Children’s Hospital of Illinois Foundation, 2003--December 2019

 

Malnutrition Clinic, Cite Soleil–2016 (Photo by John Carroll)

In 2002, Haitian Hearts raised and donated 445,000 dollars to Children’s Hospital of Illinois (CHOI). However, during 2003, Haitian Hearts received no donor list from CHOI and OSF sent us no notices on money that was sent to Haitian Hearts to an OSF address. Haitian Hearts had become a not-for-profit 501.c.3 organization in October of 2002 because we could not trust OSF any longer.)

During the fall of 2003, Anne Wagenbach, Haitian Hearts Coordinator, went to OSF Foundation and spoke to a secretary who stated to Anne that she would send the Haitian Hearts donor list. In other words, everyone that had donated to Haitian Hearts or CHOI/Haitian Hearts during 2003 would be sent to Anne so we could see who to thank and also determine what OSF owed Haitian Hearts. The kids in Haiti were and are very dependent on these funds to help obtain their passports and visas, medication, American Airlines flights to the United States, medication, and surgery.

Weeks went by, and Anne did not receive the donor list from OSF Foundation. This seemed highly immoral for a 1.6 billion dollar industry to withhold our own donor list. In the meantime, OSF-CHOI sent literature to people seeking funds for CHOI using our donor lists.

One afternoon, I drove to the OSF-Foundation office. The secretary that Anne had spoken with invited me to her office to print out our Haitian Hearts donor list for me. She also told me that she had placed the donor list in the outgoing mail in the Foundation office. While she was finding the Haitian Hearts donor list, Linda Arnold walked into her office.

Linda was director of the Foundation office. Several years before, just after Linda arrived in Peoria, she constructed a letter for me to sign that said that Haitian Hearts had donated 300,000 dollars to CHOI. I told her we had raised much more than that. So she had her secretary change the figure to 400,000 dollars. I refused to sign this also. At that point, I told Linda that we had raised at least 600,000 dollars for CHOI, so she revised the letter once again with this figure, and I signed it. Either OSF’s record-keeping was very sloppy or it was a trick. (I knew OSF had no idea what they were talking about in January 2003 while I was picketing the medical center, when they told the press that we owed them money secondary, to my experiences with Linda Arnold.)

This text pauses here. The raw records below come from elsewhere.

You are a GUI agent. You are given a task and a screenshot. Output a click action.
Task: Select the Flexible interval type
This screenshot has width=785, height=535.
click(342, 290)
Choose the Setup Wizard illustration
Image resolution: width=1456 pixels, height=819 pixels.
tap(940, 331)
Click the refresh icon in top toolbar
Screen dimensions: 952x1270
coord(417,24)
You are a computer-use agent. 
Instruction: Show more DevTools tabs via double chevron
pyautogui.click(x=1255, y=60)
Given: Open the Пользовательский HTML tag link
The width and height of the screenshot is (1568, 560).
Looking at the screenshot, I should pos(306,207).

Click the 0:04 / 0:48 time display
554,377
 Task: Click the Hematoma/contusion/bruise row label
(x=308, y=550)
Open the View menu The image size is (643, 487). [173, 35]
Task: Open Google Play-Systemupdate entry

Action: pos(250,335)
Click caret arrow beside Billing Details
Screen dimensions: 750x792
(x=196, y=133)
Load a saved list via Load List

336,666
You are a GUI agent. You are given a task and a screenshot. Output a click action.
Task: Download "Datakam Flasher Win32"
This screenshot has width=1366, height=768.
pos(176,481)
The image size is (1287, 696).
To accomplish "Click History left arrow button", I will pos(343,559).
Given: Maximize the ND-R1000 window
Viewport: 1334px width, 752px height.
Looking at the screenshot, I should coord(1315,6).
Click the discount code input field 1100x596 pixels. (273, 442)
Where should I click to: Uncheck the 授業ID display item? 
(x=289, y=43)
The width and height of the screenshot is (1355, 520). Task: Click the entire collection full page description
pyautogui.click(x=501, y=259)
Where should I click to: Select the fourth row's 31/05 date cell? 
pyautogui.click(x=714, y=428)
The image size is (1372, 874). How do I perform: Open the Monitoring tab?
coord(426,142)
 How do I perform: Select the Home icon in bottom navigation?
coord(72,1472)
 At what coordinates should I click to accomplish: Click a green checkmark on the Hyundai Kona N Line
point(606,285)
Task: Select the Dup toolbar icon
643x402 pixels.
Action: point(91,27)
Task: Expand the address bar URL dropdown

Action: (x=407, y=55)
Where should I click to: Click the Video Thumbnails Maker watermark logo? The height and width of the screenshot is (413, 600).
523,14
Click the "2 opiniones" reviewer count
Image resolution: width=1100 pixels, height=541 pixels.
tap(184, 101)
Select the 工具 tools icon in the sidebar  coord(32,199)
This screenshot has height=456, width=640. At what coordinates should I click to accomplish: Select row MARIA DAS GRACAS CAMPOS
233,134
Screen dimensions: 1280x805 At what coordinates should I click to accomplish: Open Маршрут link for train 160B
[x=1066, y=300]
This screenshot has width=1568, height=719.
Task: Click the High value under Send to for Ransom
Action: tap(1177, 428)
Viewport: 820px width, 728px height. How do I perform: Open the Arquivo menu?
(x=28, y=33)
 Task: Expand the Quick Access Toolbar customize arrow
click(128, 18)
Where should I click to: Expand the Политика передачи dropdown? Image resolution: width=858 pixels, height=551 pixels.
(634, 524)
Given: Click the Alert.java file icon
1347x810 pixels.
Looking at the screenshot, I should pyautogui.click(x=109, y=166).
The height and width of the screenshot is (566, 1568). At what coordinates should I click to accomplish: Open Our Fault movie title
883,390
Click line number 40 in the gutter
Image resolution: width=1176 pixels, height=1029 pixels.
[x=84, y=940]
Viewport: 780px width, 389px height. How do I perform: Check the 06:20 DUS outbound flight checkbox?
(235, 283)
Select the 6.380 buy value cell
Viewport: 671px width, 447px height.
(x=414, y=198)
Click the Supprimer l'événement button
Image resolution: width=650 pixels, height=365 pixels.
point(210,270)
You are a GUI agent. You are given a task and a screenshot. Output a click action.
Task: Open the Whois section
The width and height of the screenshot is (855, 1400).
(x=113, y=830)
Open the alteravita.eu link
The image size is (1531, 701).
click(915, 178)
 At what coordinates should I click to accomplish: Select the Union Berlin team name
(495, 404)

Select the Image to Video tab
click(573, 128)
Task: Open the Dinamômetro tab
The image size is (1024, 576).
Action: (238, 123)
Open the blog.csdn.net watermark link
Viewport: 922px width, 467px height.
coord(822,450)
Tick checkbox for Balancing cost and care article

In the Foundation office that day, in the fall of 2003, Linda told me that I could leave and that they would mail me the donor list for 2003. I told her that it would be no problem for me to stay since it was being brought up on the computer right then. Just when the secretary was to print the donor list out, the printer wouldn’t work for some reason. Linda told me that I should leave or she would call hospital security. I told her to go ahead and call security. I wasn’t doing anything wrong and had been invited up by the secretary.

Also, Linda knew that the Rotary Club North official had called me and let me know that Linda had “adamantly requested” that he send monies that was dedicated to Haitian Hearts to her instead. He refused to do so and told me, “John, if I would have done this, you would have never seen this money.”

So when I told Linda to go ahead a call OSF Security, her eyes glazed over and she froze. She didn’t call Security but she did tell her secretary to go home and “take care of your babies”. (I knew the secretary had no babies at home.) However, her secretary was afraid of Linda and told me she was leaving. So I left too.

Haitian Hearts never did get a donor list that year from the general public and we have received none since. However, at the end of 2003, OSF Foundation turned over a check from OSF, signed by Keith Steffen, to Haitian Hearts for $8,343.80. Where did this money come from and why did OSF cash the checks that came to Haitian Hearts?

In 2003  I believe that we would never have seen this money if we had not gone to Foundation in the fall of 2003 and confronted Linda Arnold. We never knew who to thank for these donations because OSF would not release the donor lists to us. And we have no idea if OSF returned to us what they should have. (It seems odd that Haitian Hearts contributions to CHOI/Haitian Hearts would fall from almost one-half million dollars in 2002, to $8,343.80 in 2003.) The ultimate people that suffer here are the Haitian children that need the funds for surgery in the United States.

At the end of the day, I often wondered how much money that had been sent for Haitian Hearts was redirected to other areas? And when the rubber met the road, I realized that civic-minded organizations composed of well-meaning business people would side with the second largest employer in Peoria (OSF) and not with sick Haitian kids. Witnessing this along with observing religious leaders cave in to the power and the money, was very distressing.

On January 15, 2004 Haitian Hearts met with a representative of the Charitable Trust Division of the Attorney General’s Office in Springfield to discuss OSF and their financial practices.